Note: A sample document I used for test can be foud in: http://ftp.3gpp.org//Specs/archive/38_series/38.413/38413-100.zip
I am trying to convert an MS Word 97-2003 document (.doc) into a UTF-8 web page with the following code:
var wordApp = new Word.Application();
var doc = wordApp.Documents.Open("input.doc");
Console.WriteLine(doc.TextEncoding); // msoEncodingWestern
doc.SaveEncoding = MsoEncoding.msoEncodingUTF8;
doc.WebOptions.Encoding = MsoEncoding.msoEncodingUTF8;
doc.SaveAs2("output.htm", WdSaveFormat.wdFormatFilteredHTML, Encoding: MsoEncoding.msoEncodingUTF8);
doc.Close();
wordApp.Quit();
The problem is the document contains a certain character which is rendered incorrectly in a web page:
In document
In web page
For information, if I do the above in a manual way as below, the arrow character is rendered correctly in web page.

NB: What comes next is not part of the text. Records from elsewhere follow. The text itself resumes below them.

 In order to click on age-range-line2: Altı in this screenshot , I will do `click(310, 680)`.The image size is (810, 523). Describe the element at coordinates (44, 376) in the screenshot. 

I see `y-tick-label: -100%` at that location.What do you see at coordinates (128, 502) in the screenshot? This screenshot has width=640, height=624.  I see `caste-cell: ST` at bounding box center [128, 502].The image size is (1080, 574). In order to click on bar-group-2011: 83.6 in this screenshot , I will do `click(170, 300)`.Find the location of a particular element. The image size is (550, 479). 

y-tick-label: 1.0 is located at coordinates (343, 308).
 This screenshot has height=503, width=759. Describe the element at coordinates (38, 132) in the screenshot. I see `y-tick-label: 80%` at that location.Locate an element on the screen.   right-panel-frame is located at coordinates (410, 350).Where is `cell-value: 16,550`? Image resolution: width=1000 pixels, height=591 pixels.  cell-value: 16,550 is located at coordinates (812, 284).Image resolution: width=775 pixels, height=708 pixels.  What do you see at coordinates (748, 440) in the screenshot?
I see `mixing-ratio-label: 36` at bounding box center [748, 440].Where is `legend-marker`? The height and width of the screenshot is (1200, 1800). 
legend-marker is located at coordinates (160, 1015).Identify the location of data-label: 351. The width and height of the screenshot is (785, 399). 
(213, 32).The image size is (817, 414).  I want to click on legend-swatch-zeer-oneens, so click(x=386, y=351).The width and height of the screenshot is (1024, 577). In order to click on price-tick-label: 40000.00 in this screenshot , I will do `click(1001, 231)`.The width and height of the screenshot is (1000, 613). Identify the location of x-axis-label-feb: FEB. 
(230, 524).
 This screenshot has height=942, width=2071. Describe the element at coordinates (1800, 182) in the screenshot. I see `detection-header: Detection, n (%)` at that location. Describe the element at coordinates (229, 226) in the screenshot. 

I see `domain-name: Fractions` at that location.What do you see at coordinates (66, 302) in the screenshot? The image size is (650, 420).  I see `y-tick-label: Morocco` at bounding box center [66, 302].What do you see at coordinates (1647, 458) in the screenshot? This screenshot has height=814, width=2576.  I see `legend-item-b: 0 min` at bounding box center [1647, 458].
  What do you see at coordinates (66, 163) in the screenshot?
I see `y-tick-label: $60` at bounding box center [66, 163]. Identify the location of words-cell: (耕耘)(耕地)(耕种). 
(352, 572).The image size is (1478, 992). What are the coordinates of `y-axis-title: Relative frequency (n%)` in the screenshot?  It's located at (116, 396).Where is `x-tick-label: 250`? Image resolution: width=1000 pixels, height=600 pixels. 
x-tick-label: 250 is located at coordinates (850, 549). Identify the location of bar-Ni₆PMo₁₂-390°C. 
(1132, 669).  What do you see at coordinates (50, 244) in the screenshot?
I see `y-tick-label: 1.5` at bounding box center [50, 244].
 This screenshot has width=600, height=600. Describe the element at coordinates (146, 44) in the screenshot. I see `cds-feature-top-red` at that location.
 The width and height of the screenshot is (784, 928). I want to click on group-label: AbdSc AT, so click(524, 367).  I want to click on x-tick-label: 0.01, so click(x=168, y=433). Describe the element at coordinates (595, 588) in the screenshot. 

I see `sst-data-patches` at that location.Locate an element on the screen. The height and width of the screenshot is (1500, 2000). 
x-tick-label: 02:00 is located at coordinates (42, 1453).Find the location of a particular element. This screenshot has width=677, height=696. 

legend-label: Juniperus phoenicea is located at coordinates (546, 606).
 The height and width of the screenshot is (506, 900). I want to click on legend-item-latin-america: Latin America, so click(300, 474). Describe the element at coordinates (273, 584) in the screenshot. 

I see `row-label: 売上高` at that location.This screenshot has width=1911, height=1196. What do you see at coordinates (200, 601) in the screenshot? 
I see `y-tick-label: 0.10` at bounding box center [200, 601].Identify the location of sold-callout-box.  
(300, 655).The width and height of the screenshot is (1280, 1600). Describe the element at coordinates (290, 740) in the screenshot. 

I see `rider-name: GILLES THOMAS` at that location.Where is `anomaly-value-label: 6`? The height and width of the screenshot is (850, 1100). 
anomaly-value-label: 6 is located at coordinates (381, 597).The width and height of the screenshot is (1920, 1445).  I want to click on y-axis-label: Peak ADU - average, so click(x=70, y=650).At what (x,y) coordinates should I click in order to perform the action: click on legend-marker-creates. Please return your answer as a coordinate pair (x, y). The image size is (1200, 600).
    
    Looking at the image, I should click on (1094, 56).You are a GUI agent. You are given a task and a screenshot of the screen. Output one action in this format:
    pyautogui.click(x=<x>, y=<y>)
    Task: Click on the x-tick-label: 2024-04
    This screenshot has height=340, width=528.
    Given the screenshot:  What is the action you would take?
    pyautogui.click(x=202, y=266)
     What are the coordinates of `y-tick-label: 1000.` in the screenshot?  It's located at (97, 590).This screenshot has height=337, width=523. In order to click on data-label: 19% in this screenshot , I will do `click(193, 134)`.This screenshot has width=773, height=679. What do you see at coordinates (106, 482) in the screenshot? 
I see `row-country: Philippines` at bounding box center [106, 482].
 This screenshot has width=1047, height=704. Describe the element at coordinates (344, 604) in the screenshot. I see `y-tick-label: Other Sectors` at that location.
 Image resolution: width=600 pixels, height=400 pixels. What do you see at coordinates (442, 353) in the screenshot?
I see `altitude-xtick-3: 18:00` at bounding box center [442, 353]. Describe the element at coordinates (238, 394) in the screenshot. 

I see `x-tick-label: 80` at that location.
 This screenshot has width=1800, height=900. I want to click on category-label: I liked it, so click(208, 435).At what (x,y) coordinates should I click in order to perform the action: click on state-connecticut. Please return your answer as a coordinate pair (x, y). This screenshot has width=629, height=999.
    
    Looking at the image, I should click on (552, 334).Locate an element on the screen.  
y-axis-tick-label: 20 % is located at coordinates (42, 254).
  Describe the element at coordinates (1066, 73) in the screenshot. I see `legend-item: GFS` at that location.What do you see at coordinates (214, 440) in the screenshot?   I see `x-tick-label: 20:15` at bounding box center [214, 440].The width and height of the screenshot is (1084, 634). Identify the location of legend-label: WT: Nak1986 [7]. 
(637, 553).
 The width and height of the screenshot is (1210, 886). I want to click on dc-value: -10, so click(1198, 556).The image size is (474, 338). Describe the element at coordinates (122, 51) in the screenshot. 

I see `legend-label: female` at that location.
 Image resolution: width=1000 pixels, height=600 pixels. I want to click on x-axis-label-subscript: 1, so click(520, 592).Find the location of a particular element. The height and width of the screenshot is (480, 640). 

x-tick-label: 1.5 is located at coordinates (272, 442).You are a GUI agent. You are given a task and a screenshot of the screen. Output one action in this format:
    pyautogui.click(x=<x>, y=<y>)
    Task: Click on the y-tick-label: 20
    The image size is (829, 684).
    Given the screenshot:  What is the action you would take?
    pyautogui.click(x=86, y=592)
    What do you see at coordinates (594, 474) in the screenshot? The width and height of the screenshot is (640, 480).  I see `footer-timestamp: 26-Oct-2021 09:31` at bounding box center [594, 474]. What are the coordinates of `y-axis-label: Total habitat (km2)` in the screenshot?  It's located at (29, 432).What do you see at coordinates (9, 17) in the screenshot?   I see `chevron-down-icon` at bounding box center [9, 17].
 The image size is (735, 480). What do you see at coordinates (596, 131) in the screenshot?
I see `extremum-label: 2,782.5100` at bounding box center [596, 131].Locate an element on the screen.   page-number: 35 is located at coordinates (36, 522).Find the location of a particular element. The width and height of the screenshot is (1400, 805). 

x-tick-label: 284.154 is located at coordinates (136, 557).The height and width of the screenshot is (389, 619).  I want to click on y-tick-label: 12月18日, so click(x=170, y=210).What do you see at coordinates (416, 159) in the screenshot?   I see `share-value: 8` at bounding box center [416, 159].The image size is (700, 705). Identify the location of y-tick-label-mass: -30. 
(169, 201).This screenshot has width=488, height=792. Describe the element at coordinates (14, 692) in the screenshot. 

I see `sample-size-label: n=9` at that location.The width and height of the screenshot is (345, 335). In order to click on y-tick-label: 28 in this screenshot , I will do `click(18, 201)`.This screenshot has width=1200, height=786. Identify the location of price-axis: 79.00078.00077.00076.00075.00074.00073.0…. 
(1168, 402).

I solved the problem with the following:
var from = ((char)0xF0AE).ToString();
var to = ((char)0x2192).ToString();
doc.Content.Find.Execute(from, ReplaceWith: to, Replace: WdReplace.wdReplaceAll);
It's not a generalized solution, i.e. this method only handles a right arrow case and another method needs to be defined if a left arrow is an issue.